A powerful government-backed Libyan militia on Thursday rejected accusations of killings, torture and forced labor, insisting it upholds the law and threatening to sue Amnesty International for its report.
Amnesty on Wednesday had accused the Stability Support Authority (SSA) of a string of abuses, including “unlawful killings, arbitrary detentions, interception and subsequent arbitrary detention of migrants and refugees, torture, forced labor, and other shocking human rights violations.”
The SSA said it “upholds Libyan law” and holds its members accountable for “any illegal act.”
The group also said it “reserves the right to sue Amnesty International for defamation and slander against the Libyan state and its official institutions.”
The SSA, created under a decree by former Prime Minister Fayez al-Sarraj in January 2021, is led by Abdel Ghani al-Kikli, one of the most powerful men in the North African country’s capital, Tripoli.
Amnesty said al-Kikli, known as “Gheniwa,” had been appointed despite a “well-documented history of crimes under international law and other serious human rights violations committed by militias under his command.”
Libya plunged into violent lawlessness in 2011 with the NATO-backed revolt that toppled longtime dictator Moammar Gadhafi.
Armed groups have vied for control of territory as a string of interim governments have come and gone.

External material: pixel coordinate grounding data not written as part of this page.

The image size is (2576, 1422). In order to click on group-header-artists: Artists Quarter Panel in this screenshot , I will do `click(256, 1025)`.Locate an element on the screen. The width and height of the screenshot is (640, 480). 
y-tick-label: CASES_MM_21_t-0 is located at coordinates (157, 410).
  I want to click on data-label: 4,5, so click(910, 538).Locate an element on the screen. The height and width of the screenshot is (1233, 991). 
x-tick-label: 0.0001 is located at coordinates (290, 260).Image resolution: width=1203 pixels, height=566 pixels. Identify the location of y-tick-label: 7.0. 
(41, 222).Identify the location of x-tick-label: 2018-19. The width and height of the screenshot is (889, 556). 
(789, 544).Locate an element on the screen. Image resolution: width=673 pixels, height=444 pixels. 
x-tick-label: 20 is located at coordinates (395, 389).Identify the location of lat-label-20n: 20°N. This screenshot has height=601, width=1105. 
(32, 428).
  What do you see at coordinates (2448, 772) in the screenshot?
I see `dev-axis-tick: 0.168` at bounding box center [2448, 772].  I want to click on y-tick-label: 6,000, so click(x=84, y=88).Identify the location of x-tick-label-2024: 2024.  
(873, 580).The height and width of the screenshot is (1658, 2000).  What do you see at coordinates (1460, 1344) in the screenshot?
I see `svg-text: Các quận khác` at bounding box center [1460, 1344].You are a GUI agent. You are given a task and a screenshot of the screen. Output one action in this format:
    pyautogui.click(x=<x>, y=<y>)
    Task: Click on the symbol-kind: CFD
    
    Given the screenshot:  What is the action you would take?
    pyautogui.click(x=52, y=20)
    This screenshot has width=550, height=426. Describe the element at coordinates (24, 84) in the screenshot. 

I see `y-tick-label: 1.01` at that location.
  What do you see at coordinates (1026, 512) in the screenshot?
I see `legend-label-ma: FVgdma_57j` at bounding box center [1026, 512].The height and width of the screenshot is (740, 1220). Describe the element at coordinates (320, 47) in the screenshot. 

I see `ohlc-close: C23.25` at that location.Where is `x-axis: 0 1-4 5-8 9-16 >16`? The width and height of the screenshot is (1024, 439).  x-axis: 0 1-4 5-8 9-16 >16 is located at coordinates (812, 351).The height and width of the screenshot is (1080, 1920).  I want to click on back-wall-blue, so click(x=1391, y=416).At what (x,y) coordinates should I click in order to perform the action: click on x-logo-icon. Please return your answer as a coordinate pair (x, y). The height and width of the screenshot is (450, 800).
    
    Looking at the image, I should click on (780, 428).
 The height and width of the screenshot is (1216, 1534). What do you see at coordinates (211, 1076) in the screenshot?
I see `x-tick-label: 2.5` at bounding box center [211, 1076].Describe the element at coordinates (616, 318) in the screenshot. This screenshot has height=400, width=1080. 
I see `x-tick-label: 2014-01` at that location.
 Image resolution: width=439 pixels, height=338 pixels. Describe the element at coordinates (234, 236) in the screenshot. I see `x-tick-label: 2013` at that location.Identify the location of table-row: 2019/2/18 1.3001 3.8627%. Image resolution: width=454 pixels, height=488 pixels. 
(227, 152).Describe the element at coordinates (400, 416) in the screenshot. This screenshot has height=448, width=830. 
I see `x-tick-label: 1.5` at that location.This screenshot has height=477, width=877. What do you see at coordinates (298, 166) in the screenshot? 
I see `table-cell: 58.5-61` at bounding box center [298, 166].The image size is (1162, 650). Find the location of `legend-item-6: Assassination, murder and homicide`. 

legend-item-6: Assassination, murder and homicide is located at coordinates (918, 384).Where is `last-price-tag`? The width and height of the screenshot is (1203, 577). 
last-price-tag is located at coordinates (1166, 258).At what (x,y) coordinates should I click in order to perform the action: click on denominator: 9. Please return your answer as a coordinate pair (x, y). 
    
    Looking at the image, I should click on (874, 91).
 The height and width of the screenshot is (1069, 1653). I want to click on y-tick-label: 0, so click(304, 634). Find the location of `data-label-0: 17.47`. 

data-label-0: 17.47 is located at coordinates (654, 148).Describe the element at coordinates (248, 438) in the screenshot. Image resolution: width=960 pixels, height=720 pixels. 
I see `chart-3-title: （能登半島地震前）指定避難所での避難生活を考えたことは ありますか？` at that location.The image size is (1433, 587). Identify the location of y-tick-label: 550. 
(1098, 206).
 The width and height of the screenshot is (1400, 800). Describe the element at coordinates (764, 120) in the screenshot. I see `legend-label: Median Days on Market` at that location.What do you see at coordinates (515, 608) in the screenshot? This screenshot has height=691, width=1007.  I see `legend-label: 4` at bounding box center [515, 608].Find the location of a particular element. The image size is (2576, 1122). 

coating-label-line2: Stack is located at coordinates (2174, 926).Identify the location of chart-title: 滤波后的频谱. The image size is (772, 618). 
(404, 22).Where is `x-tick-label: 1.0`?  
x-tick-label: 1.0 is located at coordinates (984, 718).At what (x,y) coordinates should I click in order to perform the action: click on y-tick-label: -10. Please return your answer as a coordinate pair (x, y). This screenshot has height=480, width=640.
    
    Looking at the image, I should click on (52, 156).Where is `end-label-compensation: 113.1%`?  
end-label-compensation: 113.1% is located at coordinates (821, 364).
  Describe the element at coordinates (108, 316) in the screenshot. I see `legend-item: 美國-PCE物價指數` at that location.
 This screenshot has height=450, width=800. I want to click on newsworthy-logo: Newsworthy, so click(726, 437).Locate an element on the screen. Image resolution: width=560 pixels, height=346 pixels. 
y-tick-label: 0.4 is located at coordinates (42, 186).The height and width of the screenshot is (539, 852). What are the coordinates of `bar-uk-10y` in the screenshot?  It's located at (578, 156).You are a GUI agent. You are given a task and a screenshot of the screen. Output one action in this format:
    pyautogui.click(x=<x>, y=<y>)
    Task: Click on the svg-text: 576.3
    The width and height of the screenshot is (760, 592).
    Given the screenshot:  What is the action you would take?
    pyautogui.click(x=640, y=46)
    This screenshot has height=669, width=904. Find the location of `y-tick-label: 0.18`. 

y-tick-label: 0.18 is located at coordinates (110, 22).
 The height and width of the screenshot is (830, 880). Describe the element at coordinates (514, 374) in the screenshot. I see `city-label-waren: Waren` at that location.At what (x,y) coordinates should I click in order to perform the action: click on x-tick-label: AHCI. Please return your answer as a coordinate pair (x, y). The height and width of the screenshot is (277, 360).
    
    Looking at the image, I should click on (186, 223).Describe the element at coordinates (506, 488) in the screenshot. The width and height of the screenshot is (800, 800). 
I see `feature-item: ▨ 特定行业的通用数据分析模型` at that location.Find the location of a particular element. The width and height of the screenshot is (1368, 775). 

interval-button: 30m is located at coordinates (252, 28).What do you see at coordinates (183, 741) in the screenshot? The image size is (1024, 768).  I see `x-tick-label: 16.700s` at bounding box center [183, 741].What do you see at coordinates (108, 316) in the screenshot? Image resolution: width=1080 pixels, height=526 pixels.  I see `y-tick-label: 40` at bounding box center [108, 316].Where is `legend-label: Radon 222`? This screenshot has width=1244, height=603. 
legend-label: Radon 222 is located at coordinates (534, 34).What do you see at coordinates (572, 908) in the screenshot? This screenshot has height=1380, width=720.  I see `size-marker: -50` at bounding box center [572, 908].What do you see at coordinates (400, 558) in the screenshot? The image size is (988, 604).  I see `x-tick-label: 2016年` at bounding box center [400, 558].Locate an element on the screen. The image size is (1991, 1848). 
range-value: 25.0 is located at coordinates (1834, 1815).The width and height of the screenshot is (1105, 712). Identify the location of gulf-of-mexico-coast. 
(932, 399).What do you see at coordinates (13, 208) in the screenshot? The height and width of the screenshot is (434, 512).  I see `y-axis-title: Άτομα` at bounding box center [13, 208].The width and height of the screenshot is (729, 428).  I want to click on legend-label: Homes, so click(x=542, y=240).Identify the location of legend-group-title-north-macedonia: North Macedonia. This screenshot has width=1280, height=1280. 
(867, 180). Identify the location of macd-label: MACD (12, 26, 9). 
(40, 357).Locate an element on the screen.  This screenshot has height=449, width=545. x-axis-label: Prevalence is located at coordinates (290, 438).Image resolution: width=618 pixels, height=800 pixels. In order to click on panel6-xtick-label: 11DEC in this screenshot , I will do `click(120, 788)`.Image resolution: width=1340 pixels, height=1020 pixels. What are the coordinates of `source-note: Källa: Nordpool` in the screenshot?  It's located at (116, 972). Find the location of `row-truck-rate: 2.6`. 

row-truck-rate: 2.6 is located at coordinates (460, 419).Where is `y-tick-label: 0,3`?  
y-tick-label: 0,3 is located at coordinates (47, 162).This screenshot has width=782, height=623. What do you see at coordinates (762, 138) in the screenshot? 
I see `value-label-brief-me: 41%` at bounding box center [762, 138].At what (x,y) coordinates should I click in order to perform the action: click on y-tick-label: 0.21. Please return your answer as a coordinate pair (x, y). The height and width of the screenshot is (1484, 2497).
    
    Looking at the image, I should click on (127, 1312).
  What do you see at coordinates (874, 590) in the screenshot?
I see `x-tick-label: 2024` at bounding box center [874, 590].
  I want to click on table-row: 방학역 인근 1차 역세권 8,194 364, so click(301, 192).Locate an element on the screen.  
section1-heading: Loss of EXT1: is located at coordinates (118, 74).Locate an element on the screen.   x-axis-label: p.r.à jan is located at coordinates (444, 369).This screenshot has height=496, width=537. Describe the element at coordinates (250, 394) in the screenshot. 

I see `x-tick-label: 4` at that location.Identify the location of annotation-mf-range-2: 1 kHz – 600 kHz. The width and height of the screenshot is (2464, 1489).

Many such groups have been integrated into the state, partly in order to access a share of the country’s vast oil wealth, and rights organizations have often accused them of abuses.
The country is now once again split between two rival governments.
In March, United Nations investigators said that serious rights violations including possible crimes against humanity were continuing with impunity across much of the country.